One might argue that they are doing everything in their power to keep the employees engaged – from Monday Motivation to Friday Fun activities. But is that enough? Well, there are no quick fixes when it comes to employee engagement and the bitter truth is that simple, irregular team engagement or team building activities won’t help change your culture. Rather, activities that help your team feel a sense of belonging should be a religious practice, not a quarterly or an annual event. In my experience here are some of the things that might help –
With the reduction in the amount of time we spend on connecting one-on-one, the feeling of being lost, undervalued, and demotivated has increased. Some companies have proactively created suitable conditions for remote work in terms of equipment – laptops, home office set-up. All this is great.
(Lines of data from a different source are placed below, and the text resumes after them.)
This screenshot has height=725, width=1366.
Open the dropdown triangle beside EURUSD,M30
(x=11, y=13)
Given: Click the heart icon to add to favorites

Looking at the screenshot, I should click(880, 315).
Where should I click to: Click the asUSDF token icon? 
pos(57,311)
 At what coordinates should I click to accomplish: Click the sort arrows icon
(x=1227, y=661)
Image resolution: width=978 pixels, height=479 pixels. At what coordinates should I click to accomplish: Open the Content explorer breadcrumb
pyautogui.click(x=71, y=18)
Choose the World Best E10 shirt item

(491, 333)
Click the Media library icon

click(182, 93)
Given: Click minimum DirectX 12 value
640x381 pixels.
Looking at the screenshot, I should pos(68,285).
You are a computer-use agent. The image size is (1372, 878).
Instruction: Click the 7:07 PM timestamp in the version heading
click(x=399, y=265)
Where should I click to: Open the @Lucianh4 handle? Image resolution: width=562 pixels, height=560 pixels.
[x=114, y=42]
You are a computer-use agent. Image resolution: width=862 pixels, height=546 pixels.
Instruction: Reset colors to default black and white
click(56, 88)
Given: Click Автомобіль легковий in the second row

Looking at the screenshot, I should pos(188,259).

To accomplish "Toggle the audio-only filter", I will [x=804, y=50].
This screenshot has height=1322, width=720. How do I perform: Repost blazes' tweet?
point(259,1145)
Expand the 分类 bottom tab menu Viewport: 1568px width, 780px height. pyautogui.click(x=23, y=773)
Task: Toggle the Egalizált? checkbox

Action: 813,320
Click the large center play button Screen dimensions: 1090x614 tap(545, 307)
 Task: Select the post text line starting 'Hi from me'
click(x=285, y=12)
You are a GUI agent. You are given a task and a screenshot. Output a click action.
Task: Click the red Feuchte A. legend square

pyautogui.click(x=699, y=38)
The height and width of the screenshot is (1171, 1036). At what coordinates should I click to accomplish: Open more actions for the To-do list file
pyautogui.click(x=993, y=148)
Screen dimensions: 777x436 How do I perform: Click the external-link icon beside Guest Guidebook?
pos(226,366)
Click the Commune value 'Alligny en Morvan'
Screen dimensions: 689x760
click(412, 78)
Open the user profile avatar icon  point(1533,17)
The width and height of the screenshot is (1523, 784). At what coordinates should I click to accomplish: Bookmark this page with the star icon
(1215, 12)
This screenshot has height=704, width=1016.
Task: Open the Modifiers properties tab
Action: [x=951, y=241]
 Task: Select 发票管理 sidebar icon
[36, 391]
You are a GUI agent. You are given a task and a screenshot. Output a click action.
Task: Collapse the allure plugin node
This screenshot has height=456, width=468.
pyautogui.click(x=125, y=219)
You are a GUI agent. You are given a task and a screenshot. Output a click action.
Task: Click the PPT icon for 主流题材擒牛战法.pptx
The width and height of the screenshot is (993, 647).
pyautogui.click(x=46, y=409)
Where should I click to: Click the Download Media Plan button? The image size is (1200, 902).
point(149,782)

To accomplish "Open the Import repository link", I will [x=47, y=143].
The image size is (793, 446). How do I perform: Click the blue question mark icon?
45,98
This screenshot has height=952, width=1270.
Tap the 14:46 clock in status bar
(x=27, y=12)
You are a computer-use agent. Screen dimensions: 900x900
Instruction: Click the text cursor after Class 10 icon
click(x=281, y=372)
But what an employee will value in the long run is regular connects, clear WFH expectations and a personal developmental plan.
As managers, leaders and L&D experts, you should have devised and communicated a solid work-from -home plan which includes what the team members are expected to do, are their any deadlines, quality, and above all, create a safe environment. Regular, agenda driven team connects and team engagement activities, even if the agenda is to have fun and bond will help create a conducive environment. It will allow the team members can let their guards down, which will foster trust and camaraderie.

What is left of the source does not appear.